### Tarefas
a) Responda com base no texto sobre as estatais:
(i) Quais empresas são citadas como casos de sociedade mista em que a decisão governamental é a que vale?
(ii) Em que período os combustíveis ficaram numa faixa de preço quase fixa em termos reais?
(iii) Em quantos por cento o preço daqui é superior ao internacional?
b) Transcreva o trecho do texto sobre as estatais que começa em "Porém, não para" e termina em "preço está abaixo.".
=== Texto para leitura ===
Caio Augusto de
Oliveira Rodrigues
As
funções do Estado são e sempre serão motivo de discussão. Existem pessoas que
acreditam que este deva fazer parte de todas as ações públicas e privadas por
ser capaz de controlá-las; também existe outros que acreditam que tudo que ele
toca vira pó (então deveria ficar longe de toda e qualquer atividade). No meio
do caminho está o grupo de pessoas – no qual me incluo – que acredita que
algumas funções do Estado devem existir, mas que este não deve ser o fornecedor
de todos os serviços e produtos mas sim deve agir como uma espécie de formador
de regras do jogo.
Independente
de qual seja a opinião, partindo para alguns dados vemos que realmente não é um
bom negócio ter a figura do poder público sobre o comando de empresas –
principalmente pelo fato de que, enquanto os benefícios auferidos por essas
instituições geralmente são privados/reduzidos, os prejuízos são totalmente
públicos. Um adendo: o termo “estatal” neste artigo se refere não só ao caso de
controle total da empresa (como nos Correios) como também dos casos de
sociedade mista em que a decisão governamental (que pode ser técnica ou
política) é a que vale (como na Petrobras e na Eletrobras).
Sobre o
caso da Petrobras é comum encontrarmos como justificativa que o governo deveria
encaminhar sua privatização devido aos custosos e notórios casos de corrupção.
Porém, não para por aí: a empresa iniciada pela famigerada campanha “o petróleo
é nosso” [1] faz muito mais pelos grandes grupos privados do que se pode
imaginar. Como? Fixando os preços. A questão de fixar preços é polêmica:
busca-se obter um ganho de curto prazo para toda a população quando o preço
real está acima dele (mesmo que isso custe em subsídios, cuja conta mais hora
menos hora aparece [2]) e perde-se quando o preço está abaixo.
Trazendo
para a realidade brasileira: de 2008 a 2013 os combustíveis ficaram numa faixa
de preço quase fixa em termos reais (e com altos subsídios, pois o preço do
petróleo – que dá base a esses preços – estava muito acima do combustível que
era vendido aqui) e, após uma queda vertiginosa da cotação do petróleo
internacionalmente, a fim de fazer caixa para a empresa, temos hoje um preço de
combustíveis consideravelmente maior do que a média internacional (isso sem
falar no efeito de redução de investimento, quebra de empresas e desemprego
gerado, em cadeia, sobre o setor sucroalcooleiro durante essa “segurada” de
preços) [3]. E como grupos empresariais lucram com isso? Simples: como o preço
daqui é 40-60% superior ao internacional [4] [5], eles importam combustível com
esse diferencial e o vendem aqui. Outro problema grave iniciado pela empresa
foi sua mudança sobre os recursos humanos que, buscando beneficiar os
sindicatos de trabalhadores da companhia, agora faz com que ela arque com
processos bilionários [6].
=== Dados fornecidos ===
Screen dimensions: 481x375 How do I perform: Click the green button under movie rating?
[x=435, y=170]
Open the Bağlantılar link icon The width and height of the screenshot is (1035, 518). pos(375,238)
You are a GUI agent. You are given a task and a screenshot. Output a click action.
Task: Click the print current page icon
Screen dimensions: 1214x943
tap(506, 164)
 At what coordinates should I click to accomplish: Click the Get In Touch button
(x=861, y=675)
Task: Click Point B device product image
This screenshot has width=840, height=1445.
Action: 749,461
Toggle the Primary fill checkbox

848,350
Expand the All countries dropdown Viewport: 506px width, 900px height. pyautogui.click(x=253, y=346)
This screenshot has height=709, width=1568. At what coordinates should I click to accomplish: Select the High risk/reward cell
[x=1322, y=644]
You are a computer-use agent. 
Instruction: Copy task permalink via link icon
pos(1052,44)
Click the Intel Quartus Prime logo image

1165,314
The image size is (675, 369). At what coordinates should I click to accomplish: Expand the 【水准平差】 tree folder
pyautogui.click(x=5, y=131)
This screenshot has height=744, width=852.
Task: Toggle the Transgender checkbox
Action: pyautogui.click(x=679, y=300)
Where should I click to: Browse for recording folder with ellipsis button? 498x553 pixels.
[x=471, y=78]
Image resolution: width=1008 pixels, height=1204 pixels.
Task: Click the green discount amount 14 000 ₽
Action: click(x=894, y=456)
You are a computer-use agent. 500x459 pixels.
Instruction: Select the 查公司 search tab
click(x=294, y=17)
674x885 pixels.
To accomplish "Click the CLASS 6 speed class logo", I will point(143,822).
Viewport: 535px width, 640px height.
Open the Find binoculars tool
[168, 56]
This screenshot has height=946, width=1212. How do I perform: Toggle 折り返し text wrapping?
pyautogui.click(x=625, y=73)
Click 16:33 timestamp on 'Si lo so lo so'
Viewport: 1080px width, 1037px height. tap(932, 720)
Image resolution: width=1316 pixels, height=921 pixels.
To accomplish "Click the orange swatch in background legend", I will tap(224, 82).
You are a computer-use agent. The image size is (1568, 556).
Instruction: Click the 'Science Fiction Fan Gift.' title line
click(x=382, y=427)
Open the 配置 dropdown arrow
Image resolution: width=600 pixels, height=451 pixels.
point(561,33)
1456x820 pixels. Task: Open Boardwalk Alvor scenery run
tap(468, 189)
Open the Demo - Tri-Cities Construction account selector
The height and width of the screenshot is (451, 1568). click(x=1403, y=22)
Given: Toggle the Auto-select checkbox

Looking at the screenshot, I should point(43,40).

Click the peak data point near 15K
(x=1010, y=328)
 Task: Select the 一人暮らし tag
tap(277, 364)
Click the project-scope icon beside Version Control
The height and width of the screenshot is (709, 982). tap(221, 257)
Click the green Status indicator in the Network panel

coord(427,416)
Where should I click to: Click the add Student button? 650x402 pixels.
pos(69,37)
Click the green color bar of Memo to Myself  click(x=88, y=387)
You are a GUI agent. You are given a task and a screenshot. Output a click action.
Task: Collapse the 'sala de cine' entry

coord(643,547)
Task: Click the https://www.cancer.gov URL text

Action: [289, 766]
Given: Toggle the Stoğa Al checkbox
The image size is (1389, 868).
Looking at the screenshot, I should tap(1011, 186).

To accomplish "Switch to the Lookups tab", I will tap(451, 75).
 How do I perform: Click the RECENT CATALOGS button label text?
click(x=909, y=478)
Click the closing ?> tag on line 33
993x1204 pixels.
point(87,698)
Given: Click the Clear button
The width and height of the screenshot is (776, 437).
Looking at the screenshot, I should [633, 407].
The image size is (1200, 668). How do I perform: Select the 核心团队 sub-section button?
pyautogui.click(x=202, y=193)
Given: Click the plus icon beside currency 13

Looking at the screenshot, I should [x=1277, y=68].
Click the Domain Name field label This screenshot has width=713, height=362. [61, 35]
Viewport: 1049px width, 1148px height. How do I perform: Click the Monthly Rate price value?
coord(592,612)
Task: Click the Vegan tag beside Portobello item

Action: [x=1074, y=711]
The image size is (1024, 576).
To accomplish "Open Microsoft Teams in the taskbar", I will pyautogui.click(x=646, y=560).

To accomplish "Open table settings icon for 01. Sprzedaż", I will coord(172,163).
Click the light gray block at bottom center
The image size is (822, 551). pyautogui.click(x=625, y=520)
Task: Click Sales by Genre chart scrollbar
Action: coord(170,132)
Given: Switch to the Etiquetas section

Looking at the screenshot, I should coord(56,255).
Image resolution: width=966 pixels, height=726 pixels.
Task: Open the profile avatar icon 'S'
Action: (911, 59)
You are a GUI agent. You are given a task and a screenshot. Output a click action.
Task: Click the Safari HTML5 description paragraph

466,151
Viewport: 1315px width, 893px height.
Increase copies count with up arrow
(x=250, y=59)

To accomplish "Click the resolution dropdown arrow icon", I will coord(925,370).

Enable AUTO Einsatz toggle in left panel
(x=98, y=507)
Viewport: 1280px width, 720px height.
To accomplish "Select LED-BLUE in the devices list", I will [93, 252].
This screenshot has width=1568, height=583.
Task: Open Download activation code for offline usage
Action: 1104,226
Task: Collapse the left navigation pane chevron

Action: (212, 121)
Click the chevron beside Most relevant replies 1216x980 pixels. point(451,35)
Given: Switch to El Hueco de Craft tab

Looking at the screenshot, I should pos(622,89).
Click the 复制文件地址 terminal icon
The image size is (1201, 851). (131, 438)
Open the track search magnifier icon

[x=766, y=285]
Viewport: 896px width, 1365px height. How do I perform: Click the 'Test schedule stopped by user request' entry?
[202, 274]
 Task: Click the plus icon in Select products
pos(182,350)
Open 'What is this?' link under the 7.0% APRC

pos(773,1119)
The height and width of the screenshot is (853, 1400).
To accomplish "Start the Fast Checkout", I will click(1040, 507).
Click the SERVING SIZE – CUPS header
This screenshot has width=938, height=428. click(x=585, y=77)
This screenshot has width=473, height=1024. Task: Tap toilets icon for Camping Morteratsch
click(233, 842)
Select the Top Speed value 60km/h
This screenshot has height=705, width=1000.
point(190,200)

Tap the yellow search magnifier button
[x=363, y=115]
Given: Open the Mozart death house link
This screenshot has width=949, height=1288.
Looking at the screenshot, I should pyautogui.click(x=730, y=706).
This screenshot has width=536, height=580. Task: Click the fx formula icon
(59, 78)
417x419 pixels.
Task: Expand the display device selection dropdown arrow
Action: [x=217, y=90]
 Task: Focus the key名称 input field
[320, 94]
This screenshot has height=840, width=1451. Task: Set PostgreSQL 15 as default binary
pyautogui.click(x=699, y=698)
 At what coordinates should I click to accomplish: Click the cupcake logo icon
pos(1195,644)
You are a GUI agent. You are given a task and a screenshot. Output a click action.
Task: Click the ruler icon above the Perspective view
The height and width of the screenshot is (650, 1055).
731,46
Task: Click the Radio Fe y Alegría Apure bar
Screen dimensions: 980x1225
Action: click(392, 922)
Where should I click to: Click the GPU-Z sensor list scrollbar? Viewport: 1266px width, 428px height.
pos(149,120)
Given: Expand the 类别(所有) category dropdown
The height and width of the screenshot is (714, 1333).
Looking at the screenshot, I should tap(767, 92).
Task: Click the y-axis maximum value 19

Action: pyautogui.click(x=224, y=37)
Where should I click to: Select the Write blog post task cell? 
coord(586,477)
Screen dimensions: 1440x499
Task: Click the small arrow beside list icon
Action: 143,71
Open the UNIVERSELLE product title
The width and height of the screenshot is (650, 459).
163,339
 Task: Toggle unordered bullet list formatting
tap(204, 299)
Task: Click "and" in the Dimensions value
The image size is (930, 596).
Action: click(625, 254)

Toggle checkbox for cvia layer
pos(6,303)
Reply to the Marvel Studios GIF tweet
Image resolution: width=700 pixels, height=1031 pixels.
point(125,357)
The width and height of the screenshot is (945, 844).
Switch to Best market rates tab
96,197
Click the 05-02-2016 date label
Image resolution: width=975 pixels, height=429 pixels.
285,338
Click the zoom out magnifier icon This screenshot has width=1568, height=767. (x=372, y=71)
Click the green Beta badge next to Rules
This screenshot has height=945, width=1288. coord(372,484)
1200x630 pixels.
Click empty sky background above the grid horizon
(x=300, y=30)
===
### Respostas por tarefa
a)
(i) A Petrobras e a Eletrobras.
(ii) De 2008 a 2013.
(iii) De 40 a 60%.

b)
Porém, não para por aí: a empresa iniciada pela famigerada campanha “o petróleo
é nosso” [1] faz muito mais pelos grandes grupos privados do que se pode
imaginar. Como? Fixando os preços. A questão de fixar preços é polêmica:
busca-se obter um ganho de curto prazo para toda a população quando o preço
real está acima dele (mesmo que isso custe em subsídios, cuja conta mais hora
menos hora aparece [2]) e perde-se quando o preço está abaixo.